Canadian swimmer (born 1979)

Richard Say (born May 18, 1979) is a three-time Olympic and National record-holding swimmer from Canada. Say swam as a child for the Salmon Arm Sockeye Swim Club with his two brothers and two sisters. At the age of 18, he began attending the University of Victoria and started to swim seriously.

Say became a mainstay of the National Swim Team, starting in 1998. His career to date includes 20 national titles and Canadian records in five individual events – 100 free, 200 free, 400 free (scm), 200 free and 400 free (lcm) – not to mention the vast number of national relay records he has been involved in. He has competed for Canada at three Olympic Games (2000, 2004 and 2008), reaching the finals of the 200 freestyle in 2000 and 2004. He has been to four World Championships (2001, 2003, 2005 and 2007) where he was an integral part of Canada's relays which swam in the finals.

At the 2004 World Short Course Championships, Say won three medals – a silver in the 200 free, and bronze in both the 100-metre freestyle and 4x100-metre freestyle relay, both in Canadian record time. At the Commonwealth Games (1998, 2002) he earned one silver medal and two bronze medals. He has been to two Pan Pacific Championships (1999, 2002), winning 3 bronze medals, all in relays and placing a career high 4th for the 200-metre freestyle. At the 1999 Pan American Games, he was a dual bronze medalist in the 400-metre freestyle and 4x200-metre free relay.

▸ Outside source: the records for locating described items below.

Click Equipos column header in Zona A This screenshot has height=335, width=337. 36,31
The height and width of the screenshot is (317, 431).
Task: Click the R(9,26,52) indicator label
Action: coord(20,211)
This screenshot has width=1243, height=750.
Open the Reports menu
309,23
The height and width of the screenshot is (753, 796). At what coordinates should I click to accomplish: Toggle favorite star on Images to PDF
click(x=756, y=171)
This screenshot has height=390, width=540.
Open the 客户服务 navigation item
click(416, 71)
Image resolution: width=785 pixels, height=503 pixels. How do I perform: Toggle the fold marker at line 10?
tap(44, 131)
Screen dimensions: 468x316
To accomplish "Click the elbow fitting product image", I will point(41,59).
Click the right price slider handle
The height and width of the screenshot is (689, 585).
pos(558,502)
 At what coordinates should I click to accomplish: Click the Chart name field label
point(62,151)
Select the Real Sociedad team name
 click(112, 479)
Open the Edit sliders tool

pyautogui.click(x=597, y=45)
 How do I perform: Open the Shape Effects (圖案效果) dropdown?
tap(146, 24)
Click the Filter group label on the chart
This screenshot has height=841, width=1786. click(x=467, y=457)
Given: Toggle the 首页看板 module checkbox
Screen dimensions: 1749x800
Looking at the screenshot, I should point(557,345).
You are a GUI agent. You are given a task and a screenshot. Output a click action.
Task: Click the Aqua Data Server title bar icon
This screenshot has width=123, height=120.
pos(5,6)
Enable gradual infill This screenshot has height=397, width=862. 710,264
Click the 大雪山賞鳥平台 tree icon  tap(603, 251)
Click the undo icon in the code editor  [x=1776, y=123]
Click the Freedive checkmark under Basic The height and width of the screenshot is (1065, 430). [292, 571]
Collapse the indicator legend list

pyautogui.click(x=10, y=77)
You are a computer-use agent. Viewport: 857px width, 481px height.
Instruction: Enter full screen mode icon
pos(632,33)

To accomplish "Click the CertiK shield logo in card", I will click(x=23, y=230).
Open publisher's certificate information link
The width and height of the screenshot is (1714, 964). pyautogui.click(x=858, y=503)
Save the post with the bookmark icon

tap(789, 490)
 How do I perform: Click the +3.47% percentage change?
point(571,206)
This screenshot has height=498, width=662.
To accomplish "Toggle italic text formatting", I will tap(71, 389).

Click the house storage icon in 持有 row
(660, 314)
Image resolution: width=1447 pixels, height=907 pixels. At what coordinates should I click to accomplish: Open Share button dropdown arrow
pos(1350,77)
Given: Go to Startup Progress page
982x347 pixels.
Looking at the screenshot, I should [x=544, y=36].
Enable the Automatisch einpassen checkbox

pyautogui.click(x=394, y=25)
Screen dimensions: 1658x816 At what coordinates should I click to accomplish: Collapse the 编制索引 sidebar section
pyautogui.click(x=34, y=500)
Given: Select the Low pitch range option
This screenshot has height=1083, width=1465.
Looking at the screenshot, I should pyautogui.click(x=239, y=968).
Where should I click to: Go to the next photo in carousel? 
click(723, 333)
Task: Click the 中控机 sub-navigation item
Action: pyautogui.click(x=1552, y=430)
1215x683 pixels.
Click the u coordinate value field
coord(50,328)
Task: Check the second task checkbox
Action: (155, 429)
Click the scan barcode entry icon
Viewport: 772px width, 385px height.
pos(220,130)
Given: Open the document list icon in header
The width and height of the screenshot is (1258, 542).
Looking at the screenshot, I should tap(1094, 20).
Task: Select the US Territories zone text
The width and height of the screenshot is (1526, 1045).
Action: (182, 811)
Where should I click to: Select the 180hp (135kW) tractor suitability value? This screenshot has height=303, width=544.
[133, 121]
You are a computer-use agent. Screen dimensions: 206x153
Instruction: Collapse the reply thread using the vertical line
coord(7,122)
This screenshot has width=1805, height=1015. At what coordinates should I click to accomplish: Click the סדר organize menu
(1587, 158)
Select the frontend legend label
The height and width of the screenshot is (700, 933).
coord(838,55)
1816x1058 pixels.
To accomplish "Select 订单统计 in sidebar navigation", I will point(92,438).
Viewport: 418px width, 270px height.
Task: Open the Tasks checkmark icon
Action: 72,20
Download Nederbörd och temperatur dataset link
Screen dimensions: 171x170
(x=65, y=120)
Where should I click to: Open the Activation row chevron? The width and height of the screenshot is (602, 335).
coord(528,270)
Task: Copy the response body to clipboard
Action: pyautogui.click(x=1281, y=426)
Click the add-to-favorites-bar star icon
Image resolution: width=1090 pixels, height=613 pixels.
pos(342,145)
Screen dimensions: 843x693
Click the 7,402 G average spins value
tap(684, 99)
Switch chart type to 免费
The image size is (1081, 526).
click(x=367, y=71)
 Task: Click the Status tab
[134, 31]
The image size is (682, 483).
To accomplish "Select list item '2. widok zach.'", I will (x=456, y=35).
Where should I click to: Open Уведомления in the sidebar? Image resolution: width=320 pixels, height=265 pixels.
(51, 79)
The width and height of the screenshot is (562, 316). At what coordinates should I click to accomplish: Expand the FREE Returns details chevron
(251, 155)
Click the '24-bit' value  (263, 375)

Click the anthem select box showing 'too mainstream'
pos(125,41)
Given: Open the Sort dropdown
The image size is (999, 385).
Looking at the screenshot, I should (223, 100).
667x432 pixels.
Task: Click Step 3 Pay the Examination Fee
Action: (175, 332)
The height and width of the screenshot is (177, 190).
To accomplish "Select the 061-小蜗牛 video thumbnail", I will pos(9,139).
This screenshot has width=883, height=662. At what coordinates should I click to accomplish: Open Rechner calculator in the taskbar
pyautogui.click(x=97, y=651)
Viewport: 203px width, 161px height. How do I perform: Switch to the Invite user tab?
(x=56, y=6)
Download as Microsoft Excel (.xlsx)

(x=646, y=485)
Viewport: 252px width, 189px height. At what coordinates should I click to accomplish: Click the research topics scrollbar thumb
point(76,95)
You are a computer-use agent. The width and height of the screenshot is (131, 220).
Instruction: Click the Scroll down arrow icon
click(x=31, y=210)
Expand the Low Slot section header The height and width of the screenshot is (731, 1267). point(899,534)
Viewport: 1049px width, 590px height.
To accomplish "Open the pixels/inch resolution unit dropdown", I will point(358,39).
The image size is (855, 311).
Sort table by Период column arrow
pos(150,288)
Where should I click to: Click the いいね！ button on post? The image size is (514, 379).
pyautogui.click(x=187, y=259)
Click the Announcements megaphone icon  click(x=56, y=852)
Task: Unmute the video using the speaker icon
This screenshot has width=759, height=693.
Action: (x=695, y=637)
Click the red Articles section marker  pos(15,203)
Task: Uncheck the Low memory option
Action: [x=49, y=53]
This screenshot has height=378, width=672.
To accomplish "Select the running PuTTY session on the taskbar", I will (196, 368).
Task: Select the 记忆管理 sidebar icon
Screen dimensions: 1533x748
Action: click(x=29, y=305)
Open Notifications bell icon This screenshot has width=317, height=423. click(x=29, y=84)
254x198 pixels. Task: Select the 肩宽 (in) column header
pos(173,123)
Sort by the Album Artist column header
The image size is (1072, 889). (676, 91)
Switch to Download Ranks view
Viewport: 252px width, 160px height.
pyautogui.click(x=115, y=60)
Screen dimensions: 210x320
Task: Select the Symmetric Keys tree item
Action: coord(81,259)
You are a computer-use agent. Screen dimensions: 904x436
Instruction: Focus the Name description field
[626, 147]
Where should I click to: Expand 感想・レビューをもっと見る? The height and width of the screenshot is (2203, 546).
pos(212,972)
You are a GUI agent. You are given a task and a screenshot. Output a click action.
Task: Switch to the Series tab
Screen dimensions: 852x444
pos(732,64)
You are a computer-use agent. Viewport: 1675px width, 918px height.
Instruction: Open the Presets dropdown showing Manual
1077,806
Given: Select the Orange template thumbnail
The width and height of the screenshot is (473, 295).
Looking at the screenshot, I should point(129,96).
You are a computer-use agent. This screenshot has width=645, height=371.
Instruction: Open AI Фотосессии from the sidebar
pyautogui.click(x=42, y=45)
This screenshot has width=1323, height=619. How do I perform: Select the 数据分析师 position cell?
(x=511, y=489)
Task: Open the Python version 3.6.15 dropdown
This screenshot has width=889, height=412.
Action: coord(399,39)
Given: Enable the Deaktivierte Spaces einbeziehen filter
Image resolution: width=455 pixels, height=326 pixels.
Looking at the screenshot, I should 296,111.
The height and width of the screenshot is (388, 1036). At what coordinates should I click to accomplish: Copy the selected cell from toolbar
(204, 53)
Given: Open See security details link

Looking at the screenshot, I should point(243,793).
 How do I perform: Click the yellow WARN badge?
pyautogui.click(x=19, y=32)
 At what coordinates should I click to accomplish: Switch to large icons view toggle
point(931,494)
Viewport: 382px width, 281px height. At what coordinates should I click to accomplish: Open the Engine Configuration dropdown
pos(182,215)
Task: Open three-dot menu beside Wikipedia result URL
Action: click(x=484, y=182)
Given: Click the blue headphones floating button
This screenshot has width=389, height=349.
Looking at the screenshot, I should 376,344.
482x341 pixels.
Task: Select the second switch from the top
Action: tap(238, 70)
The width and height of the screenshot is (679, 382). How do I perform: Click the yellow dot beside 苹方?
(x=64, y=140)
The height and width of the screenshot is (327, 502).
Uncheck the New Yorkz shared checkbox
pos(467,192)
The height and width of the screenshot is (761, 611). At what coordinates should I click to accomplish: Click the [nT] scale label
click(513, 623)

At the 2004 Olympics, Say created a minor controversy after the 4×200-metre freestyle relay immediately in the post-race interview which was aired live on national television, when he said that he was "pissed off at not being able to make up for my teammates' mistakes". The other three team members - Brent Hayden, Brian Johns, and Andrew Hurd - expressed disappointment not in the effort, which broke the Canadian record by over 3.5 seconds, but only in the 5th-place finish which was out of the medals.

Say's 4x200-metre freestyle relay, however, bounced back to win two silver medals at the 2005 World Championships in Montreal in 2005.

Since 2004, Say has been less successful, losing his national 200-metre freestyle title to Brent Hayden, from Vancouver, British Columbia. At the 2006 Commonwealth Games in Melbourne, Australia, Say swam a world-class time of 1:48, but finished out of the medals in fourth place.

At the 2008 Summer Olympics, he was a member of the Canadian teams that finished sixth in the 4x100-metre freestyle relay and fifth in the 4x200-metre freestyle relay.